Señaló que Anthropic reconoce que la velocidad del desarrollo es “un problema tan grande que todos necesitamos desacelerar aquí”. Una pausa permitiría a la sociedad “pensar en lo que la IA debería o no debería hacer en la cultura”, afirmó.
Camosy advirtió sobre la preocupación de “externalizar” la enseñanza, la tutoría, la crianza, el cuidado de los enfermos y otras interacciones humanas a la IA, lo que podría “socavar las cosas que… hacen que nuestra humanidad sea magnífica”.
Reconoció que la fuerte competencia en IA entre naciones y empresas “crea un obstáculo significativo” para la cooperación global que permita desacelerar todo, pero añadió: “Me ha sorprendido cuántos tipos diferentes de personas están interesados en esta encíclica”.
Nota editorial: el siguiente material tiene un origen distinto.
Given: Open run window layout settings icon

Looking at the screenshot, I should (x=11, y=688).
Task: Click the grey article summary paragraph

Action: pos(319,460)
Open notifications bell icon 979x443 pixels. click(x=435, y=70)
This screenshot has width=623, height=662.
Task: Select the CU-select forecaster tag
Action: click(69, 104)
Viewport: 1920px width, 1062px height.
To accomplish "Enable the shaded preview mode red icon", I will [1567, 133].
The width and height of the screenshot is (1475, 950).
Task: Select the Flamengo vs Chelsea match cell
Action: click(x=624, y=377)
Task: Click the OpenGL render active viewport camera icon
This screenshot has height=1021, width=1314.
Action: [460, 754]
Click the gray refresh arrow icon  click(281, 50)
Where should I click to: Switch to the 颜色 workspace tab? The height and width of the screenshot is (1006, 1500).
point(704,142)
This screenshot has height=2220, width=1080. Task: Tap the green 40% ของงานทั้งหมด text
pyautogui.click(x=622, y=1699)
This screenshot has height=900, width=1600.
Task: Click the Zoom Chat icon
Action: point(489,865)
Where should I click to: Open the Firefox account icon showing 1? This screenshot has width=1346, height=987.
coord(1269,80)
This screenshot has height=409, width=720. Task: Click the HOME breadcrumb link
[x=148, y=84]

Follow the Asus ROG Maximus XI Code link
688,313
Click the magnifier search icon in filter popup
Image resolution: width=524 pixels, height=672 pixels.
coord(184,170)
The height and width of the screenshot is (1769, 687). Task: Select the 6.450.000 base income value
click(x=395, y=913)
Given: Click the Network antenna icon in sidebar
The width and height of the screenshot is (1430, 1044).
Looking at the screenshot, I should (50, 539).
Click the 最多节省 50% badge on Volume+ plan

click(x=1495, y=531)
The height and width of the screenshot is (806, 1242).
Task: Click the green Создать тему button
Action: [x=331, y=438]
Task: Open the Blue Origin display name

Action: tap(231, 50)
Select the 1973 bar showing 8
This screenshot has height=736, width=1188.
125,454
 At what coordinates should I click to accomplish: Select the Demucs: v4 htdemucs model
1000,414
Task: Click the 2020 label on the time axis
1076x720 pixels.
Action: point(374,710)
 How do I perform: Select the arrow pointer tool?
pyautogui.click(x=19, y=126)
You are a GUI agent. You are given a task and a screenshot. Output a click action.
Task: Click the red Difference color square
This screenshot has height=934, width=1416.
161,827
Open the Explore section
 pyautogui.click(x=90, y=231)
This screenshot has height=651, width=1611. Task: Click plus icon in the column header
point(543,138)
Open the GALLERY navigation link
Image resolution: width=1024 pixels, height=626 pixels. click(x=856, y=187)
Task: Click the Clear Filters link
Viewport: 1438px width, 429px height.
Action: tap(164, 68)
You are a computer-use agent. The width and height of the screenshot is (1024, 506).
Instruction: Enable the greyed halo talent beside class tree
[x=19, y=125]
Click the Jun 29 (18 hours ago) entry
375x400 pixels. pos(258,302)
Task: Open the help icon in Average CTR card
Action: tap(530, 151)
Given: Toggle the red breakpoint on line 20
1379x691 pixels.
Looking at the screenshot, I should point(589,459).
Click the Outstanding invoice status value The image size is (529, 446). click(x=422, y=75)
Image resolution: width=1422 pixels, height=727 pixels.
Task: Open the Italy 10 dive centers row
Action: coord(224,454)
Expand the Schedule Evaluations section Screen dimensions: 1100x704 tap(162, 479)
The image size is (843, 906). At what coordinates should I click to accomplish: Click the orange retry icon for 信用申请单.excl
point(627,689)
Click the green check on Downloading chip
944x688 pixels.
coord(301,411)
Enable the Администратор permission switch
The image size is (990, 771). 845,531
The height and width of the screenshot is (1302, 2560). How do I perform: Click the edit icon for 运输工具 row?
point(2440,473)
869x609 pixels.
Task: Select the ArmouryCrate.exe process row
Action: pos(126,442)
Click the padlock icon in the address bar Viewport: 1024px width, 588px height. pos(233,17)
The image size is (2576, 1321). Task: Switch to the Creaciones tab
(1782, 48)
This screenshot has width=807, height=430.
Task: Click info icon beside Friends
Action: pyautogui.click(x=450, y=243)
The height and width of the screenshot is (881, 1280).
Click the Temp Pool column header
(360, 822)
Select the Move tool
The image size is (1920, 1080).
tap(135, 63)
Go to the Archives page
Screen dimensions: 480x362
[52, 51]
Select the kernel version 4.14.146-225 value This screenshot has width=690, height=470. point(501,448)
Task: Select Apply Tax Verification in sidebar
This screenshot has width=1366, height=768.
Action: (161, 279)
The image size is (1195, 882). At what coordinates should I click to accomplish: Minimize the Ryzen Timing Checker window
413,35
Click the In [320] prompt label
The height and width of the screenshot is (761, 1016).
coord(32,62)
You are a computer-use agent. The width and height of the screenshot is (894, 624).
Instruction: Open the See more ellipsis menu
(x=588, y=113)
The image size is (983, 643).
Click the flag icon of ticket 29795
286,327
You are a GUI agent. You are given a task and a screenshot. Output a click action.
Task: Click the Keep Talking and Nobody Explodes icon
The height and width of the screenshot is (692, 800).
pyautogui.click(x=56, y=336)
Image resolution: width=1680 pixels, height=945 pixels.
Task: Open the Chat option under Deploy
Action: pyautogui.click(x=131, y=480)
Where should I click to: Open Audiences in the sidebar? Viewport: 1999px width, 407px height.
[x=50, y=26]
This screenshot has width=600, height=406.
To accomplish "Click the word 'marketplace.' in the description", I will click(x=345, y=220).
“Muchas personas estaban esperando que alguien llenara ese espacio moral”, dijo Camosy, y sugirió que la Iglesia ayude a liderar un movimiento global que exija una IA ética, e incluso animó al Santo Padre a considerar un viaje a Silicon Valley.
“Para muchos eso suena esperanzadoramente ingenuo. Pero no veo otra opción aquí”, concluyó.